In that work, they introduced a unified multimodal large language model capable of both image understanding and image generation within a single system, rather than relying on separate models for each task.

Image: Apple

Now, Apple has published a follow-up to this study, in a paper titled UniGen-1.5: Enhancing Image Generation and Editing through Reward Unification in Reinforcement Learning.

UniGen-1.5, explained

This new research extends UniGen by adding image editing capabilities to the model, still within a single unified framework, rather than splitting understanding, generation, and editing across different systems.

Unifying these capabilities in a single system is challenging because understanding and generating images require different approaches. However, the researchers argue that a unified model can leverage its understanding ability to improve generation performance.

According to them, one of the main challenges in image editing is that models often struggle to fully grasp complex editing instructions, especially when changes are subtle or highly specific.

To address this, UniGen-1.5 introduces a new post-training step called Edit Instruction Alignment:

“Moreover, we observe that model remains inadequate in handling diverse editing scenarios after supervised fine-tuning due to its insufficient comprehension of the editing instructions. Therefore, we propose Edit Instruction Alignment as a light Post-SFT stage to enhance the alignment between editing instruction and the semantics of the target image. Specifically, it takes the condition image and the instruction as inputs and is optimized for predicting the semantic content of the target image via textual descriptions. Experimental results suggest that this stage is highly beneficial for boosting the editing performance.”

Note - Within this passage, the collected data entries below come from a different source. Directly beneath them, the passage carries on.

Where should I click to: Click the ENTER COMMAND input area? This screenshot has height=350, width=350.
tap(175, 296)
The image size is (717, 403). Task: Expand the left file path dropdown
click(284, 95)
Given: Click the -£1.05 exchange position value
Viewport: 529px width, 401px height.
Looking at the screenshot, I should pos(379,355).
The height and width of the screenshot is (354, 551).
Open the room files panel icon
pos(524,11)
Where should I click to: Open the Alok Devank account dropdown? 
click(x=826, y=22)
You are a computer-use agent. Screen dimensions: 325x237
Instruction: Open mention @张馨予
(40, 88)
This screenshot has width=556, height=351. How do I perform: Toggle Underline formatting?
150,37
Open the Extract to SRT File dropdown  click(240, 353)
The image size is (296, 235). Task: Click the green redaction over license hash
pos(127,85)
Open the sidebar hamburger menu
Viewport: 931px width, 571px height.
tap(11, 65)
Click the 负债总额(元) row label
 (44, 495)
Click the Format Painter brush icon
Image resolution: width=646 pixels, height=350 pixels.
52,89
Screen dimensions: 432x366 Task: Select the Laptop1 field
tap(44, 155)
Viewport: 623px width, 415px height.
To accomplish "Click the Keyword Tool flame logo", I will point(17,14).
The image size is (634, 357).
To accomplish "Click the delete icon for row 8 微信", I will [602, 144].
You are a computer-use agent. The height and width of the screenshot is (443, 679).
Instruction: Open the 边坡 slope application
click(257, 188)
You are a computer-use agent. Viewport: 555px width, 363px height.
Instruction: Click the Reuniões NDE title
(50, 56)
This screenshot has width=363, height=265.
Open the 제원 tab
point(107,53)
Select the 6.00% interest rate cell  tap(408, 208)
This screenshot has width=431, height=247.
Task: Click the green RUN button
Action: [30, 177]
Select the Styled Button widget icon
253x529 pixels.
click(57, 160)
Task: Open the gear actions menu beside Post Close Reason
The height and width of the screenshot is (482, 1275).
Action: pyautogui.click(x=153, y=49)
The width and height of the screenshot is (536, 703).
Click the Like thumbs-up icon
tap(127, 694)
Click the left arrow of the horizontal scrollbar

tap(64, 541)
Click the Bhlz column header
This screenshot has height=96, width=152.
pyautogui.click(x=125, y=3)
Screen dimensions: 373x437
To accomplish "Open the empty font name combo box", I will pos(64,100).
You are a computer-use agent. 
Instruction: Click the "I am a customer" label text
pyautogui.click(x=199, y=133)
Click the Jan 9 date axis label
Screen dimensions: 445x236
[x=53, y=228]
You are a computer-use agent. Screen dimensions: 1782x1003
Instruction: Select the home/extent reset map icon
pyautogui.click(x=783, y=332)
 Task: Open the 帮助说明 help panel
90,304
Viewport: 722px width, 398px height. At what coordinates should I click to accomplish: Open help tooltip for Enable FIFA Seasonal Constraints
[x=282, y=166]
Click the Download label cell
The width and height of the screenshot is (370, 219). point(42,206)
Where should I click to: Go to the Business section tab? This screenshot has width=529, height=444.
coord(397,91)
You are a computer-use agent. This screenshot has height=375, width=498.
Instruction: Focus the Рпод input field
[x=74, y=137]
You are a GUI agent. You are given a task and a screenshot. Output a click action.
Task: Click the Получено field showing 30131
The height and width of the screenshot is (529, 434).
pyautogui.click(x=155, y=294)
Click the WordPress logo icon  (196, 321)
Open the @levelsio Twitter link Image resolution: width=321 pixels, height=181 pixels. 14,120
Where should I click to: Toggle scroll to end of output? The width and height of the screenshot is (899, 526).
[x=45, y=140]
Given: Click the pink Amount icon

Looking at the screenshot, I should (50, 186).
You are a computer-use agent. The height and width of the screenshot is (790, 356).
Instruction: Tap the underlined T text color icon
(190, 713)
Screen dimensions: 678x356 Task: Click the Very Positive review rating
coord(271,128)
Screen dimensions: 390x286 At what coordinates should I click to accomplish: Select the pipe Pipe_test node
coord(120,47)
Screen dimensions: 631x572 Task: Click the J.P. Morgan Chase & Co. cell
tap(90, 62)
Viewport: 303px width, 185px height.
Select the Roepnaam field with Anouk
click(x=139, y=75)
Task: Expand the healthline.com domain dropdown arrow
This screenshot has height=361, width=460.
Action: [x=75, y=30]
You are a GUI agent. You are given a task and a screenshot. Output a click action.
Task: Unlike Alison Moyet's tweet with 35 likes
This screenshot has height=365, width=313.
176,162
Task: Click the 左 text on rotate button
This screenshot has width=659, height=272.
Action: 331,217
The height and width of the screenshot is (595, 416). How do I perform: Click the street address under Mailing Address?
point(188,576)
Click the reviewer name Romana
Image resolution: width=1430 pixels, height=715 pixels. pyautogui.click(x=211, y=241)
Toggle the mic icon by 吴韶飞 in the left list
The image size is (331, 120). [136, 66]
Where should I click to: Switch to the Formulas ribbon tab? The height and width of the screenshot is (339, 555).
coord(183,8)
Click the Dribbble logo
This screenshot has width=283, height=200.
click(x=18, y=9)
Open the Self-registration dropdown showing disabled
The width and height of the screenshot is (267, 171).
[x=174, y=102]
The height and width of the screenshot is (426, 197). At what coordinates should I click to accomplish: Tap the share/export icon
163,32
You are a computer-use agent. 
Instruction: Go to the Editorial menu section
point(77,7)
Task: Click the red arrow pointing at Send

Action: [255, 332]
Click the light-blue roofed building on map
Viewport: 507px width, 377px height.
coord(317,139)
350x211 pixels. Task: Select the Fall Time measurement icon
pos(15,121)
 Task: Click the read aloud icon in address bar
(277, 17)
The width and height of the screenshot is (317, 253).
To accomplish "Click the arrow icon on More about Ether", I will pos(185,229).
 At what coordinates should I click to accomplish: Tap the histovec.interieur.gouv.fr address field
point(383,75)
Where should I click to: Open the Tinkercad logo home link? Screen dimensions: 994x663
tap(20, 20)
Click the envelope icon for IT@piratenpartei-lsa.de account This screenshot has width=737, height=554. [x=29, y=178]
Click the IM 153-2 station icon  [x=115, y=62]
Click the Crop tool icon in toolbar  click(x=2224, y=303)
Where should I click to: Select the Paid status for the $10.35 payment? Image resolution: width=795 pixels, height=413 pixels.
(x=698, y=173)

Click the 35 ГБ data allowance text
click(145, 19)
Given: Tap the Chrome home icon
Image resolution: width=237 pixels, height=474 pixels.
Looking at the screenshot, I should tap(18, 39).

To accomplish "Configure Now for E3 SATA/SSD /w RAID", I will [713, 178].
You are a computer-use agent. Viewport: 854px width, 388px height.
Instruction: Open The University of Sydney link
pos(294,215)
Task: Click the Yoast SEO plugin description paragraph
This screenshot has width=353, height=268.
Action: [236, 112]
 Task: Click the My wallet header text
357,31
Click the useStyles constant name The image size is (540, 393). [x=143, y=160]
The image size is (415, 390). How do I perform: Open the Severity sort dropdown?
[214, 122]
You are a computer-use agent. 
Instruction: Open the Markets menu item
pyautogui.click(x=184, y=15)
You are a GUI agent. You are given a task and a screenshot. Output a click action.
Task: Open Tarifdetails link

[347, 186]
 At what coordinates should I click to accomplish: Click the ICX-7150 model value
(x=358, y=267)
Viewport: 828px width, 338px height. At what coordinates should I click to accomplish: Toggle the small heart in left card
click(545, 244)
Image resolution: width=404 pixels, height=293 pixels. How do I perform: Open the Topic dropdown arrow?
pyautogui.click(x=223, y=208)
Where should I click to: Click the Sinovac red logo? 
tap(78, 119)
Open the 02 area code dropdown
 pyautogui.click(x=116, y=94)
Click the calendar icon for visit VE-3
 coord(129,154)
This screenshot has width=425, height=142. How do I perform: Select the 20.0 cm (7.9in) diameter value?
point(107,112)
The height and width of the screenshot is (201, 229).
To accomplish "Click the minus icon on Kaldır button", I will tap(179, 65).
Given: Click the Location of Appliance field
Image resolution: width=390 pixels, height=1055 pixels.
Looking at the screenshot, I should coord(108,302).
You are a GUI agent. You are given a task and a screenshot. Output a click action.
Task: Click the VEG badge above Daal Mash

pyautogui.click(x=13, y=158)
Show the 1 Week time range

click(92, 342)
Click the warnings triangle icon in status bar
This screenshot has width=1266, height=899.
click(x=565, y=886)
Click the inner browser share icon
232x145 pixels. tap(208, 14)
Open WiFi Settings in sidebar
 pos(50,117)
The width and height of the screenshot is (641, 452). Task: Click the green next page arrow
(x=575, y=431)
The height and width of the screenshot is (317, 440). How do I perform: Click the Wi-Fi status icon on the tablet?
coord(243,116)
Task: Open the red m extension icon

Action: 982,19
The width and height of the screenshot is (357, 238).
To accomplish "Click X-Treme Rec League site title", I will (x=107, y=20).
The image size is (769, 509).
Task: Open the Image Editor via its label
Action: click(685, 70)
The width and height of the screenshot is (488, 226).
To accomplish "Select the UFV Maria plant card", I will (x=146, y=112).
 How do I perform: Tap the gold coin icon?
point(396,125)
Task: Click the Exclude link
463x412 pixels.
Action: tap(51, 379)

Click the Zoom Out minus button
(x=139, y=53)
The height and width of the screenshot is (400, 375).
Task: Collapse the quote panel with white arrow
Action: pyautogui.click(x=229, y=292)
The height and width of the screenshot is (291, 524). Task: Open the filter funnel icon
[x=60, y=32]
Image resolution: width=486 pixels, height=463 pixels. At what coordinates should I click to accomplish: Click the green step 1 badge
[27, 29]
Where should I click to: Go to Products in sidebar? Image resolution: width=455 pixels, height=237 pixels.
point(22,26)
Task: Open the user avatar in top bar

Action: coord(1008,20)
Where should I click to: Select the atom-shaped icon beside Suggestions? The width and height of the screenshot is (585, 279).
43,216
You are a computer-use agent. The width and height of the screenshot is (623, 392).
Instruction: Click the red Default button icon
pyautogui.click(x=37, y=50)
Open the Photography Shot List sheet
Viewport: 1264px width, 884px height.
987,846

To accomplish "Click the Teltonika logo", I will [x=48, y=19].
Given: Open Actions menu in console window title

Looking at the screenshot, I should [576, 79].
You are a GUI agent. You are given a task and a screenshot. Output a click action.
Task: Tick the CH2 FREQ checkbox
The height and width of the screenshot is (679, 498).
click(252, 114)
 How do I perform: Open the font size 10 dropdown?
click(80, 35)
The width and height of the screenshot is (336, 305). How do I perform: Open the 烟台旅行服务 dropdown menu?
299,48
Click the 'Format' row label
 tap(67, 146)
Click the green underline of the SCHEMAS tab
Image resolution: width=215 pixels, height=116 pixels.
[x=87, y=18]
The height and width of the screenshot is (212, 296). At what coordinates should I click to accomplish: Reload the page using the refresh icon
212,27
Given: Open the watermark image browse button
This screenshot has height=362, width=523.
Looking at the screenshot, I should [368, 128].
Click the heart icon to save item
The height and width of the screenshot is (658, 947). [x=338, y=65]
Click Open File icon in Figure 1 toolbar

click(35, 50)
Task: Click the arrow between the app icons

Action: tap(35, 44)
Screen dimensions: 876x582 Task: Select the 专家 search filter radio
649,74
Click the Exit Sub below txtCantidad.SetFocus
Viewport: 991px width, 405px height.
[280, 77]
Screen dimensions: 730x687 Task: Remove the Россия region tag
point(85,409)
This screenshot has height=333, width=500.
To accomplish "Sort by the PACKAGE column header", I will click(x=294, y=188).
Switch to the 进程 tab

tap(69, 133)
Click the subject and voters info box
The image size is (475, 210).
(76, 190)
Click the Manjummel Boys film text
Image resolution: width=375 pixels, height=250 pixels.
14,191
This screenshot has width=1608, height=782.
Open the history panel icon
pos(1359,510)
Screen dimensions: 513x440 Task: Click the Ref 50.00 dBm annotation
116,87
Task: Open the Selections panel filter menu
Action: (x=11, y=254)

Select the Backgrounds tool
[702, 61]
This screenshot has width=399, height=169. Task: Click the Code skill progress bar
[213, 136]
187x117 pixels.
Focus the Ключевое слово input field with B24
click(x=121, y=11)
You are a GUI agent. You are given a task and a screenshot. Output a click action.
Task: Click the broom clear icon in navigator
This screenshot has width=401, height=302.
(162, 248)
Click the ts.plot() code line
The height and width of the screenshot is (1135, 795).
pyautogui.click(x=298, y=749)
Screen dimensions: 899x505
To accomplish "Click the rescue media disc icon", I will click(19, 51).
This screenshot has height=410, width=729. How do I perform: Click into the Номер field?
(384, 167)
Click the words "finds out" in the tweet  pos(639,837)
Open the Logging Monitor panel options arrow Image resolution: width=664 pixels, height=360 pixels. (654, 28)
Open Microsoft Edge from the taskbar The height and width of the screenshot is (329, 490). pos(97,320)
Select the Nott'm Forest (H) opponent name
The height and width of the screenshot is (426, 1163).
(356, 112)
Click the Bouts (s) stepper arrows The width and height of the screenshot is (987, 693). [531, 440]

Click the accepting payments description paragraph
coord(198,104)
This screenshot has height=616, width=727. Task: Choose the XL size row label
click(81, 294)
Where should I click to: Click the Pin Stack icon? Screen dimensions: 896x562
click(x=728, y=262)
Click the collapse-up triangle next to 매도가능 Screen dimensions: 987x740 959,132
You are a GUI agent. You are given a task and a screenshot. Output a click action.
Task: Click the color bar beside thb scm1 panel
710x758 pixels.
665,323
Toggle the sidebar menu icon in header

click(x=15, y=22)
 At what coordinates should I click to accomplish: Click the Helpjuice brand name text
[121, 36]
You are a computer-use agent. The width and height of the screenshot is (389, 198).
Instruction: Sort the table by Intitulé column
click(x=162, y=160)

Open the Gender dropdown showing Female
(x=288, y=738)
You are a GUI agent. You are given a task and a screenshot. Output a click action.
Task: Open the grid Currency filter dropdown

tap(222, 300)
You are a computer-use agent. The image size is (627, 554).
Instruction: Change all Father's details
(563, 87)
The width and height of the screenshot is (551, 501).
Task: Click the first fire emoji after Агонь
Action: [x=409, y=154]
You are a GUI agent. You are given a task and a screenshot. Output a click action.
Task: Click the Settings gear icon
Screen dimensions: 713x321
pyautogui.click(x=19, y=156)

In other words, before asking the model to improve its outputs through reinforcement learning (which trains the model by rewarding better outputs and penalizing worse ones), the researchers first train it to infer a detailed textual description of what the edited image should contain, based on the original image and the editing instruction.

This intermediate step helps the model better internalize the intended edit before generating the final image.

Image: Apple

The researchers then employ reinforcement learning in a way that is arguably the most important contribution of the paper: they use the same reward system for both image generation and editing, which was previously challenging because edits can range from minor tweaks to complete transformations.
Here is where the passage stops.